Pour revenir au coffret 3 DVDs, l'ordre des épisodes est un peu étrange. Les deux premiers DVDs sont consacrés à la troisième saison : le premier DVD contient les épisodes réalisés par Chung, le second ceux réalisés par Baker, ce qui ne respecte pas l'ordre d'origine de diffusion, mais ça a été fait exprès pour donner un semblant de continuité, visuelle en tout cas. Mais ça n'a pas vraiment d'importance, d'où cette fameuse absence de solide continuité (je n'ai trouvé qu'un seul épisode faisant référence à des personnages passés autres que Trevor), mais pour ma part j'ai préféré respecter l'ordre de diffusion, quitte à changer de DVDs entre les épisodes. Le dernier DVD quant à lui contient les deux premières saisons, qui bout à bout font bien sûr la même durée qu'un épisode de la saison 3, ainsi qu'un documentaire sur la genèse du projet et remasterisation du DVD, et une sélection de courts de Liquid Television, bien barrés il faut le dire, ainsi que d'autres goodies mineurs. Au sujet de la remasterisation, Cheung a malheureusement fait son George Lucas et a amélioré certains effets spéciaux et a modifié quelque dialogues dont il n'était pas satisfait à l'époque. Ils sont mineurs et pas dérangeants, mais pour les puristes ça peut gêner. Une sortie Blu-ray était annoncée en 2009, mais elle a été reportée à une date indéterminée... La sortie du coffret a évidemment été synchronisée sur la sortie du film, que je dois toujours voir, même si je sais qu'il est sûrement infâme et trahit complètement la série. Et aussi sublime que Charlize Theron puisse être, visuellement elle ne correspond vraiment pas. Je ne sais pas si Æon fera son retour un jour, via une quatrième saison prévue à l'origine ou un film mieux adapté, mais est-ce vraiment nécessaire ? Æon est un produit des 90s, et elle y est bien.

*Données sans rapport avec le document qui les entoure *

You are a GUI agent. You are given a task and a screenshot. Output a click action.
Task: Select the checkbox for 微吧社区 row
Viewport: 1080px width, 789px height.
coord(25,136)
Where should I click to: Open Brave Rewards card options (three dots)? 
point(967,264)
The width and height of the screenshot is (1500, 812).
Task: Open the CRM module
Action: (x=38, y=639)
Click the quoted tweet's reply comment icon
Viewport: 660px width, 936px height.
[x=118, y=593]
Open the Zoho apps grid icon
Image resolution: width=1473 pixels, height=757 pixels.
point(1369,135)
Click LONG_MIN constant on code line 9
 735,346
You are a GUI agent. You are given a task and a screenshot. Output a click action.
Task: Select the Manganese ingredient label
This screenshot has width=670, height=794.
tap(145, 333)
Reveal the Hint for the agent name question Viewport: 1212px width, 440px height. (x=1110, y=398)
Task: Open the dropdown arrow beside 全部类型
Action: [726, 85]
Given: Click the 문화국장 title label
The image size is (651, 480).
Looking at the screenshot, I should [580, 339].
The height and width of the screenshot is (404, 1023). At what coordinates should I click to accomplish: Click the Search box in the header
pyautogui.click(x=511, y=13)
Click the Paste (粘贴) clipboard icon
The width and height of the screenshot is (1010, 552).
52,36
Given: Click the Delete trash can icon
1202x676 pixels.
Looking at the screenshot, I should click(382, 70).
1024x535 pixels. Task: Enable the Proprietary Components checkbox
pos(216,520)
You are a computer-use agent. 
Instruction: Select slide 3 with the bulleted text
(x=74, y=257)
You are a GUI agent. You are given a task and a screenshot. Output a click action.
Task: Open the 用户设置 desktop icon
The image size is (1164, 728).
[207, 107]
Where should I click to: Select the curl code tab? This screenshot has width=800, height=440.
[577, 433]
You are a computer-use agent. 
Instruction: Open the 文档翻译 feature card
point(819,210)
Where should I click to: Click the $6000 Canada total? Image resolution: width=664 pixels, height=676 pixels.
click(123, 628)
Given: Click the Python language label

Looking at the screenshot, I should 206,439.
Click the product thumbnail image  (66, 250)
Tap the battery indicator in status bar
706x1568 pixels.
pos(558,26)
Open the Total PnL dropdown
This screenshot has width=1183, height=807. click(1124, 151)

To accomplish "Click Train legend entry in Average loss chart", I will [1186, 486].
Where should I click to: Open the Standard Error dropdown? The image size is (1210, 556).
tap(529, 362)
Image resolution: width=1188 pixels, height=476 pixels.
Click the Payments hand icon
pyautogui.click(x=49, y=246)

Je pense avoir dit tout ce que je voulais dire ! La série n'ayant que deux critiques sur SC, il fallait que je mette mon grain de sel pour encourager la communauté à découvrir cette série trop méconnue eu Europe... Pour ma part j'avais vu des bribes sur MTV à l'époque, et son visuel m'était resté en tête, et ça fait plaisir de pouvoir voir la totalité dans de bonnes conditions, et surtout avec un regard d'adulte qui a vu un paquet d'autres trucs en 20 ans.
Blink once, you're dead. Blink twice, you're buried. Understand?